Darkness First is the first of my books to require any kind of extensive editorial rewriting. Number two, The Chill of Night, sailed through with only minor tinkering and the first, The Cutting, required only one fairly simple, though important change to attain its final form.
Darkness First was the most difficult of the three books to write, in many ways the most ambitious and, in my view, also the most interesting. It’s also the first of the three that helped me truly appreciate how valuable a perceptive and talented editor can be, in this case Stefanie Bierwerth who works with Penguin UK in London, can be.
The plot itself is fairly simple. A large haul of oxycontin is smuggled by boat from Saint John, New Brunswick into Eastport, Maine. A distribution network is set up. The drugs are sold. Money is made. Eventually, there is a falling out between the two people responsible for the crime. One is a vicious killer named Conor Riordan and the other a beautiful young woman from Eastport named Tiffany Stoddard. On a dark and steamy (no, not stormy) night in Machias State Park, Conor Riordan brutally stabs Tiff Stoddard to death. The police quickly discover Riordan is the culprit. The only problem is Conor Riordan doesn’t exist.

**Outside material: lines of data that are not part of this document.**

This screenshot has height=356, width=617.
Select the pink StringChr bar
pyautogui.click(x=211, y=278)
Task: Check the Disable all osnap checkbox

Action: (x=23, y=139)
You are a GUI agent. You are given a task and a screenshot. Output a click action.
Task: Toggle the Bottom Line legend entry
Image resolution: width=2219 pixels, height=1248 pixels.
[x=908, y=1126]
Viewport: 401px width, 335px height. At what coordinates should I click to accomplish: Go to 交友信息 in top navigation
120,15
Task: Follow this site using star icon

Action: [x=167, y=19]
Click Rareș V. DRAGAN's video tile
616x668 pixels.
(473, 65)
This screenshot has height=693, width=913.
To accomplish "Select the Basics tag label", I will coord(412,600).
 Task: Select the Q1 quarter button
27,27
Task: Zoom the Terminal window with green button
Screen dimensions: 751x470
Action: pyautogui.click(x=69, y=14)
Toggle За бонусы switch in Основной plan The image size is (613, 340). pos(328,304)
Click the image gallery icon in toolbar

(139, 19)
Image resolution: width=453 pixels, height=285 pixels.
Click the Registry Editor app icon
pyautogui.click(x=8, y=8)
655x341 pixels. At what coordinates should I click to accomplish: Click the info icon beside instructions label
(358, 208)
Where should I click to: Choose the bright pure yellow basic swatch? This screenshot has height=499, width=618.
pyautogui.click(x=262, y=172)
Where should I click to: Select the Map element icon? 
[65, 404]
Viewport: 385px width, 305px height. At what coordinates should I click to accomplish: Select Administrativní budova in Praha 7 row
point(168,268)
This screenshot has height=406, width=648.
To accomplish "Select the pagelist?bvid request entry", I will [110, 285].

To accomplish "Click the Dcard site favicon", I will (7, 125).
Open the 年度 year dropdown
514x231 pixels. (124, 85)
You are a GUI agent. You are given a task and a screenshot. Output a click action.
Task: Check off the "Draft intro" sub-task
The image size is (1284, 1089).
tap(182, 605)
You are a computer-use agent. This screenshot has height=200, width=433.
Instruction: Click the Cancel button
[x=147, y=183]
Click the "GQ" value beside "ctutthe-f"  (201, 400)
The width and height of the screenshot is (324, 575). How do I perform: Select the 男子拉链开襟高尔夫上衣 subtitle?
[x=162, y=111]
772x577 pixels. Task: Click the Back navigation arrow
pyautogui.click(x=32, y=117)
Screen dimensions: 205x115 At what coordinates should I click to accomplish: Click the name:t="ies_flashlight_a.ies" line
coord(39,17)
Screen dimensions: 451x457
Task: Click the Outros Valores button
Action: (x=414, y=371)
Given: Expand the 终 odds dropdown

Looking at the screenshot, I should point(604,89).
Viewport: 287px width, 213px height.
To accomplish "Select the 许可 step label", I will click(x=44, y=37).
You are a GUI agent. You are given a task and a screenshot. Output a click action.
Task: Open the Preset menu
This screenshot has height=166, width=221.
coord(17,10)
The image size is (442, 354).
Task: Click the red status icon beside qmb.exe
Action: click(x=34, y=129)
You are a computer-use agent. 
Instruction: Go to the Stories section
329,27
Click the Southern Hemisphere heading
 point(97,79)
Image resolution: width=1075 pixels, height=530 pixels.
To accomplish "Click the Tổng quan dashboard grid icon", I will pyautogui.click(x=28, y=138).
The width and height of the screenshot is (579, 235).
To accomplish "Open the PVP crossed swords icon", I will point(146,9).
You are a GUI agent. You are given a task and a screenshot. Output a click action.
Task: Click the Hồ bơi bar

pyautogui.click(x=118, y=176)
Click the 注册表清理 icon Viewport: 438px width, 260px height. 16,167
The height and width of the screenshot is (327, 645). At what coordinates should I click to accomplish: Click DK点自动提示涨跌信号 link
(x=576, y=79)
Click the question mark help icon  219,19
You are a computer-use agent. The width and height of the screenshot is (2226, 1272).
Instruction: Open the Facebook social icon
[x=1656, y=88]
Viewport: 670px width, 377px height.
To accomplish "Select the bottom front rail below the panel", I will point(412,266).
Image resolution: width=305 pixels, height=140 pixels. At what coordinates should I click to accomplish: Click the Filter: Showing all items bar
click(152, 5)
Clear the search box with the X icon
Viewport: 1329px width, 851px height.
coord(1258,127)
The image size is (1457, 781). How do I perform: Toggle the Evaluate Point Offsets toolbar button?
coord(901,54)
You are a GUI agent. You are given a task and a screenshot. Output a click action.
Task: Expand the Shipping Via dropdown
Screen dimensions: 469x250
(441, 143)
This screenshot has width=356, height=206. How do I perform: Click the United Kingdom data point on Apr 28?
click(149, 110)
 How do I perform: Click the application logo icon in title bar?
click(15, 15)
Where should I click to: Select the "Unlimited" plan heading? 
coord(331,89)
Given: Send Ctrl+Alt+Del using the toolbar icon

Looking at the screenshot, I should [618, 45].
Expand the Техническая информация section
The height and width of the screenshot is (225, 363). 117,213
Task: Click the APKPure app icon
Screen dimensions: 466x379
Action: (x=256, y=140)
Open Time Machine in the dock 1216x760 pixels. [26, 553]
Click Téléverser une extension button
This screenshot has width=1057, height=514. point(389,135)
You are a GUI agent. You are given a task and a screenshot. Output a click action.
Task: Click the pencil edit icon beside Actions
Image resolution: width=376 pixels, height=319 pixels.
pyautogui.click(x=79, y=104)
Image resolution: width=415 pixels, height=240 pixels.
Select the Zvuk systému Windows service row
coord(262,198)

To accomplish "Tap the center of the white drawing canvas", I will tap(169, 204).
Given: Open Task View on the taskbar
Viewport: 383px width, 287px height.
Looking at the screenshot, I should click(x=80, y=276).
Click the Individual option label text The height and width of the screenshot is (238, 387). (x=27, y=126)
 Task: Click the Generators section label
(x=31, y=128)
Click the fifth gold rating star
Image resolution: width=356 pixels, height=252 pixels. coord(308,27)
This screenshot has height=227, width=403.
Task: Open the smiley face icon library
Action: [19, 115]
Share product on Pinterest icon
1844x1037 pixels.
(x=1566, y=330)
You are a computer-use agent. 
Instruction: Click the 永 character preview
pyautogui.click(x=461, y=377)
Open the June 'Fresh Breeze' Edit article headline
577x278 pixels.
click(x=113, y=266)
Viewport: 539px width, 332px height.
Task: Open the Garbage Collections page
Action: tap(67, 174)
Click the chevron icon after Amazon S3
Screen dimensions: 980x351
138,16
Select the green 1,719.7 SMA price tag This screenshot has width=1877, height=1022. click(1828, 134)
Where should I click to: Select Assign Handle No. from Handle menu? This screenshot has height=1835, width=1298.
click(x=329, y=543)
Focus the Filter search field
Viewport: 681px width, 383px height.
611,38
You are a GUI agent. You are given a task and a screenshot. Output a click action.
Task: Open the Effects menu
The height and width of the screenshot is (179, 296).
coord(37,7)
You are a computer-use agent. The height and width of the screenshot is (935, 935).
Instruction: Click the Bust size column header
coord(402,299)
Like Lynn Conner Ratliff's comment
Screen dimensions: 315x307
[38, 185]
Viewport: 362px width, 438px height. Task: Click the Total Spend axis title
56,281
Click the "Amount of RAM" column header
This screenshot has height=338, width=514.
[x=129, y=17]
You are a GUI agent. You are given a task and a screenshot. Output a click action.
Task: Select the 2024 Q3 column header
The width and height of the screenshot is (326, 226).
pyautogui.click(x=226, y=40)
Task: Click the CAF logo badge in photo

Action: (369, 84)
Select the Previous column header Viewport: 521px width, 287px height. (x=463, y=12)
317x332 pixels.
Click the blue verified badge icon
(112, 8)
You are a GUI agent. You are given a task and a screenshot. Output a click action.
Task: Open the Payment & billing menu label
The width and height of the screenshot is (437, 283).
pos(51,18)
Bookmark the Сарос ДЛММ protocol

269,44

At the suggestion of her father, Washington County Sheriff John Savage, Detective Maggie Savage of the Portland Police Department comes home to Washington County and volunteers to join the state police investigation into the crime. Eventually, with the help of her Portland partner, Mike McCabe, Maggie discovers the true killer and solves the crime.
However, in my view, what makes the book work is not just the story line (which I think is pretty good), but also the exploration of Maggie’s feelings for the other major characters and the conflicted feelings/relationships she has with them. She finds herself trying to mediate a nasty feud between two men she has loved all her life, her seventy four year old father, who she learns may be dying of cancer, and her wild and irresponsible younger brother Harlan, who has recently returned from service in Iraq and is recovering from a serious wound and suffering from PTSD.
Maggie’s also trying to sort out her screwed-up love life and needs to resolve the strong attraction she feels to both her Portland partner Mike McCabe and a charming and handsome state police detective named Sean Carroll.
In the end unraveling and resolving these feelings and relationships added a lot to the story. It also made the book more challenging to write and, in my view, ultimately much more interesting. Stef Bierwerth at Penguin understood this and her perceptive insights and suggestions were a huge help in getting it right. Thanks in part to her, I think it may be the strongest of the three McCabe/Savage books so far. I hope my readers agree.